Photo provided by the Grunsfeld Collection.
Washburn, the raspy-voiced photographer who was excellent at pulling off the unbelievable, was working on a documentary recreating the famous journey of the explorer Ernest Shackleton when he called up Grunsfeld for a favor. For the film crew to cross the mountainous, cold, and deeply unfriendly landscape of South Georgia just like Shackleton did in 1916 was still an incredibly unlikely feat. Luckily, Grunsfeld had what you might call “pull.”
“I was able to get space shuttle photography from a classified DOD shuttle flight which flew over South Georgia and made these huge prints for Brad,” Grunsfeld says—ultimately giving Washburn and his team the information they needed to safely traverse this rugged terrain.
But that wasn’t the end of Grunsfeld and Washburn’s story. Grunsfeld was attempting Aconcagua in 2007 when Barbara Washburn called to share the news that her husband had passed away. When Grunsfeld landed back in the States and was able to connect with Barbara on the phone, he offered to do something to honor his relationship with Washburn. His 2009 space mission was coming up, and he could take something of Washburn’s along. In the end, Grunsfeld brought Washburn’s camera from the famous Lucania expedition on his last flight to the Hubble Space Telescope. The 80-year-old camera (at the time) was used to take photographs from Hubble, including an image of the Hubble Space Telescope with Earth’s rim in the background, as seen on the back cover of this Guidebook. Washburn’s camera and the prints of the photos that Grunsfeld took remain as some of the AAC Library’s most fascinating holdings in the climbing archives.
But in fact, Grunsfeld’s (and Washburn’s) story isn’t the first to connect the vastly different fields of astrophysics and mountaineering. Lyman Spitzer, a longtime AAC member and supporter of the Club, and a prolific mountaineer, is credited for the idea that led to the Hubble Space Telescope. It almost makes Grunsfeld’s life’s work seem written in the stars.

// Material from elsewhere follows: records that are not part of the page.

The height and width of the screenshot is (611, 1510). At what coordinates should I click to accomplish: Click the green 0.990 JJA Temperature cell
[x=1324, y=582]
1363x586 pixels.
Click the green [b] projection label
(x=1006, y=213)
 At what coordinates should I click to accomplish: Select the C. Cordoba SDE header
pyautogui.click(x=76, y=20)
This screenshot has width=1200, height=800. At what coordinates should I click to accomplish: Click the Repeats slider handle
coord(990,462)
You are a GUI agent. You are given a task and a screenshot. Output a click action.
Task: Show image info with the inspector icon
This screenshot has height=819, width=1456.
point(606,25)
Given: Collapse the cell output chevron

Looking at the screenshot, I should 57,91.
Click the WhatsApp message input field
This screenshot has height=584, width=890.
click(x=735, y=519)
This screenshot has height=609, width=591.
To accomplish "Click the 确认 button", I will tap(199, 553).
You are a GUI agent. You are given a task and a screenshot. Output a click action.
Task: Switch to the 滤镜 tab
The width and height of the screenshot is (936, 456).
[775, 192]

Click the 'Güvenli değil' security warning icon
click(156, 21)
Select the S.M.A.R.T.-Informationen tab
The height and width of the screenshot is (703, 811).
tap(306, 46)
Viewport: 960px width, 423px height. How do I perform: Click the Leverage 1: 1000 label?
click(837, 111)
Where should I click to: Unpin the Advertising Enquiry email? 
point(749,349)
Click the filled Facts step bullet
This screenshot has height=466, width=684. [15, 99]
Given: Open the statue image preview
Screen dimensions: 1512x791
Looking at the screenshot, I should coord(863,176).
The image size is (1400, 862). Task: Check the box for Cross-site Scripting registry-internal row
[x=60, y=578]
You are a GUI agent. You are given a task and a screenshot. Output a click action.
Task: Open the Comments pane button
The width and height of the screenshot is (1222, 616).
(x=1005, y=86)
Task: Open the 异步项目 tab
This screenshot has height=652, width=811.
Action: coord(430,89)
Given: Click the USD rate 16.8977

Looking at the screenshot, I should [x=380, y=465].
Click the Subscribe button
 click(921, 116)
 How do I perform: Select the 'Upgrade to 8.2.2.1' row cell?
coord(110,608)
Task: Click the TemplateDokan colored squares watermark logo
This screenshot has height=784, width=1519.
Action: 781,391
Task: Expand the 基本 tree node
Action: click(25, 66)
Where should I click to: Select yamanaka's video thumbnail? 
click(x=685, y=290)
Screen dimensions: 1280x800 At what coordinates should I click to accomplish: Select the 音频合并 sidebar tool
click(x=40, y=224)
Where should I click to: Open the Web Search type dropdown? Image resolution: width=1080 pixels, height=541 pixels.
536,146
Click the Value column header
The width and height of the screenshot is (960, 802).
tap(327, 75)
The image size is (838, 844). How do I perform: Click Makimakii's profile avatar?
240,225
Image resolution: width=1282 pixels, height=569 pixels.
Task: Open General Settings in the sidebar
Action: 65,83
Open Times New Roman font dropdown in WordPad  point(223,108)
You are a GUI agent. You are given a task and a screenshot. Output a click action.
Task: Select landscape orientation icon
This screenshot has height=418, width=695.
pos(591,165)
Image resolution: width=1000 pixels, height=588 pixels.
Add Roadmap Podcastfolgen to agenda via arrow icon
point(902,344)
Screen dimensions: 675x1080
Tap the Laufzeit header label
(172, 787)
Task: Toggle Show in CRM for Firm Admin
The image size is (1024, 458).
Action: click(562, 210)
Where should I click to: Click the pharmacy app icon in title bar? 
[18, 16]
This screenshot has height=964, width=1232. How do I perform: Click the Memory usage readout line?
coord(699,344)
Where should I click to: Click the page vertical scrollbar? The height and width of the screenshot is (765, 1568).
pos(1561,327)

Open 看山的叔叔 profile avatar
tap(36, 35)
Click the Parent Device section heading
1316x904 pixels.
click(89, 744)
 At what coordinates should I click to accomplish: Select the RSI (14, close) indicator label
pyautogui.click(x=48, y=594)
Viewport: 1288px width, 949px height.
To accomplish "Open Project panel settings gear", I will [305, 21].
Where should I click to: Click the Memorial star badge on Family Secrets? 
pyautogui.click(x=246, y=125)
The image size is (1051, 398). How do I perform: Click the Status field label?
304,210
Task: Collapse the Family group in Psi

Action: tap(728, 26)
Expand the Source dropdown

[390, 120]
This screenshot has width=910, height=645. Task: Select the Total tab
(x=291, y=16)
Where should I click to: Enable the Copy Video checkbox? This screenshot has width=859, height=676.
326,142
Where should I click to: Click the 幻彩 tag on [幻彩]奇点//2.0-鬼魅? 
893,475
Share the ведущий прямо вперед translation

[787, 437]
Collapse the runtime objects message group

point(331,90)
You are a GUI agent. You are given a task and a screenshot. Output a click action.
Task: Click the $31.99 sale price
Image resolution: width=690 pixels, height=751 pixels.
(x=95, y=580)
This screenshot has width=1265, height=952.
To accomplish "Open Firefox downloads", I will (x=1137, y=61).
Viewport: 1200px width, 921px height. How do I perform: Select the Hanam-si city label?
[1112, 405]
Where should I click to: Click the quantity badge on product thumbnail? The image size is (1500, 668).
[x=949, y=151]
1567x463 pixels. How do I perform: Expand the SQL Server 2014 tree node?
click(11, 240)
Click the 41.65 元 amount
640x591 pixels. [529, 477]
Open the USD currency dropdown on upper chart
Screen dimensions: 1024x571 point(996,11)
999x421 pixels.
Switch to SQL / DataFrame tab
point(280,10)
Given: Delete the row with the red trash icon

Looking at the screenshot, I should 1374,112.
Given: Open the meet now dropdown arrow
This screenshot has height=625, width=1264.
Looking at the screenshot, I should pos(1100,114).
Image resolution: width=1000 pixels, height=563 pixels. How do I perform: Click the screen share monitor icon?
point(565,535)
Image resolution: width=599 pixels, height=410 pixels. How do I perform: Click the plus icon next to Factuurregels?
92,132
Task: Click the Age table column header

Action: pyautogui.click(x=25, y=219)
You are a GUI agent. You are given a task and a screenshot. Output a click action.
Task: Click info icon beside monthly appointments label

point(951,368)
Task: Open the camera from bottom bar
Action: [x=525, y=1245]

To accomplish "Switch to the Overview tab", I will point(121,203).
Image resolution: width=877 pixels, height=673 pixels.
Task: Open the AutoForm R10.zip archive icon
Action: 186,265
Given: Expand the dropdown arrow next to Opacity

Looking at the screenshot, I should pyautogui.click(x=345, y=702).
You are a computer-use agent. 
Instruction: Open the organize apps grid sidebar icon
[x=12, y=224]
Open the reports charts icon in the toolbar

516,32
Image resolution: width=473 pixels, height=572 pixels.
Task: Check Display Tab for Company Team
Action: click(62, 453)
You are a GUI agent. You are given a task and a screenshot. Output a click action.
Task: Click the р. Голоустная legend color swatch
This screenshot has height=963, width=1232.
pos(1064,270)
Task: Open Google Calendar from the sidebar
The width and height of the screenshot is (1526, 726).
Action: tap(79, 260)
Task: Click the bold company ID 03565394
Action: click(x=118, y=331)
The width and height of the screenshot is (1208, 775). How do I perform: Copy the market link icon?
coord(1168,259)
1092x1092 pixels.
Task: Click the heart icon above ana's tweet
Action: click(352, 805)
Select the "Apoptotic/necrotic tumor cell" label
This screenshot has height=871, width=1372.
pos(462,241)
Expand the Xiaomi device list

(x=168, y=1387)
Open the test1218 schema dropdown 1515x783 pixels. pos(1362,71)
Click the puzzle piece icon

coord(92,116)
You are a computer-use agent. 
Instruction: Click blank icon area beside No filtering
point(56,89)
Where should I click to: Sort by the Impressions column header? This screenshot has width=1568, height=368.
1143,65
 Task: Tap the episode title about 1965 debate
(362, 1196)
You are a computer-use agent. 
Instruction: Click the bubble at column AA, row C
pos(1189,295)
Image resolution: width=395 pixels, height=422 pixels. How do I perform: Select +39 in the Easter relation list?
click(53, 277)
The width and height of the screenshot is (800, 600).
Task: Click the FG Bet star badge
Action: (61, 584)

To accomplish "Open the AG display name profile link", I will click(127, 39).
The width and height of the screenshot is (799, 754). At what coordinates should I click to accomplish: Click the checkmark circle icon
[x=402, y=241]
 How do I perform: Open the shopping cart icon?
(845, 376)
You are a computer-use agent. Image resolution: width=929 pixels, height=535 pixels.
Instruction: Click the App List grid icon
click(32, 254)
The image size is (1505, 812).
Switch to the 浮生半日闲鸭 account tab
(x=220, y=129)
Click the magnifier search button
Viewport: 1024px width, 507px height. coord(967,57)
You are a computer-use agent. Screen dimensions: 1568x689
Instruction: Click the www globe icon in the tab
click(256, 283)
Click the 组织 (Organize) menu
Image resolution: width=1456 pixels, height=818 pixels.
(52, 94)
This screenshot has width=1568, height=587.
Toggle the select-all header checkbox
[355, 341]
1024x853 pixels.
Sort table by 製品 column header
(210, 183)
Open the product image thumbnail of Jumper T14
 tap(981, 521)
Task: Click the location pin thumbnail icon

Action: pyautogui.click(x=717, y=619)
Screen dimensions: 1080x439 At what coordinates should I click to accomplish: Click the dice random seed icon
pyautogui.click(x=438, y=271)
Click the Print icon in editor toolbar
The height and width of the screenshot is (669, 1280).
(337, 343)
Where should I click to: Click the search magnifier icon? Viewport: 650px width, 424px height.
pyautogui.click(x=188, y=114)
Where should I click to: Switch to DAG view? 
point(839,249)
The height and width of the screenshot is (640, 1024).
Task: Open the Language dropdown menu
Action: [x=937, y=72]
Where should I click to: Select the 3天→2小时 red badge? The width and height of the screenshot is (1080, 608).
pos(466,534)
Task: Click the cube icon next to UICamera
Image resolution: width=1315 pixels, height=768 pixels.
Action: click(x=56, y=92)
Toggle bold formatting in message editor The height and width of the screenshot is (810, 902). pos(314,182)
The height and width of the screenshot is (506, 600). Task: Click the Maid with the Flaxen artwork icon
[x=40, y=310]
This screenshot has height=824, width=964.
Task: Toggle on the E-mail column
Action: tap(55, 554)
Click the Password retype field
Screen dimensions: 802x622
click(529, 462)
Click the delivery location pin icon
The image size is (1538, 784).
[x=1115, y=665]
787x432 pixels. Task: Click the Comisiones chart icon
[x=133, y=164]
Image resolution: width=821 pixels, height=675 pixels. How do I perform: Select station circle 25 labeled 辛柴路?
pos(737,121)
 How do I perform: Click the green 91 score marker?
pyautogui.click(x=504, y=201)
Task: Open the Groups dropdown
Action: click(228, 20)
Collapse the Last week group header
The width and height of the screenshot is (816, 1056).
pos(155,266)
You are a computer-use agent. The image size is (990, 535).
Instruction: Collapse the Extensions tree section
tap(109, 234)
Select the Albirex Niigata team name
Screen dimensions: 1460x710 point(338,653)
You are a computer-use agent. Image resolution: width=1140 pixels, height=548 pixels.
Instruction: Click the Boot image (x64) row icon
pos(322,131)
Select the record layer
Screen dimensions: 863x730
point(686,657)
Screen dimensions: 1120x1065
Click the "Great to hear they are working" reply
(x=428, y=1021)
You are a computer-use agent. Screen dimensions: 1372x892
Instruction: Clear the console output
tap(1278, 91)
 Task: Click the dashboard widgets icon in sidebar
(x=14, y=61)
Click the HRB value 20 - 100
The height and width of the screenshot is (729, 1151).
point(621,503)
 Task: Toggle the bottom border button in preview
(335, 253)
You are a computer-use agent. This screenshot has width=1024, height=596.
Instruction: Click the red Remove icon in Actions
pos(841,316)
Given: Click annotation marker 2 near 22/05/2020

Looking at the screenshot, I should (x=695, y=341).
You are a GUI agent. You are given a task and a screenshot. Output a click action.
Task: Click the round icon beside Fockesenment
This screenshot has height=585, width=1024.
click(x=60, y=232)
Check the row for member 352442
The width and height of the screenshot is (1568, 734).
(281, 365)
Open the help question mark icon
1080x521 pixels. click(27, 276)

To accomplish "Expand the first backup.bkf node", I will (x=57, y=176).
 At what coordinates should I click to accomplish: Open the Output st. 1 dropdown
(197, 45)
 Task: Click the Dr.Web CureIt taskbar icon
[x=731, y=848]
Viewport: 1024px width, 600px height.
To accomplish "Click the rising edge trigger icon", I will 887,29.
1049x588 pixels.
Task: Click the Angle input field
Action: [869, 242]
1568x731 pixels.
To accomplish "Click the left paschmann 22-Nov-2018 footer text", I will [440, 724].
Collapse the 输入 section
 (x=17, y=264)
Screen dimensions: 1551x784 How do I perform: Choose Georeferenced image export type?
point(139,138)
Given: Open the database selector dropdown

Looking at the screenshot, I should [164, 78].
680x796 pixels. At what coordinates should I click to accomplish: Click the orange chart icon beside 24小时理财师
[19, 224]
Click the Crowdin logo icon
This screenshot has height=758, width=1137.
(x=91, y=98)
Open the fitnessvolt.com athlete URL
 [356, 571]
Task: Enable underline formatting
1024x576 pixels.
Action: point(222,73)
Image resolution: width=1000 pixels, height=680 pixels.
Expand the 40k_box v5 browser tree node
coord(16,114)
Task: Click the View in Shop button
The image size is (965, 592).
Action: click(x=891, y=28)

Surprisingly, Grunsfeld reflects that there is little time for fear in space travel. Take launch, for example. The astronauts in the space shuttle are sitting on “four and half million pounds of explosive fuel,” says Grunsfeld, ticking down the seconds until they are launched into space. The launch mechanics are so powerful that within eight and a half minutes, the shuttle is traveling 17,500 miles per hour, orbiting Earth. Grunsfeld recalls that on his first mission, sitting in the flight deck of space shuttle Endeavor, at 30 seconds to launch, he heard the final instructions over the intercom: Close your visor, turn your oxygen on, and have a good flight. Was this the point he was supposed to get scared? There was no turning back, no getting off, no stopping the ride. So he didn’t let fear in. There was no use for it. And at the same time, there was so much awe that despite the risk, he felt deeply alive. It was a lot like the calm that comes with executing in the face of danger when climbing or in the mountains. In the face of danger, utter clarity.
With the focus and body awareness and rehearsal, the firsthand witnessing of our changing climate and its impacts, the risks involved and the utter sense of awe, space-walking and climbing are not as different as they might at first seem. And for Grunsfeld, one adventure could fuel another. In his downtime floating within Hubble, one of his favorite activities used to be looking back down on Earth, using a camera with a long lens to zoom in on various alpine regions—and scout the next mountain to climb.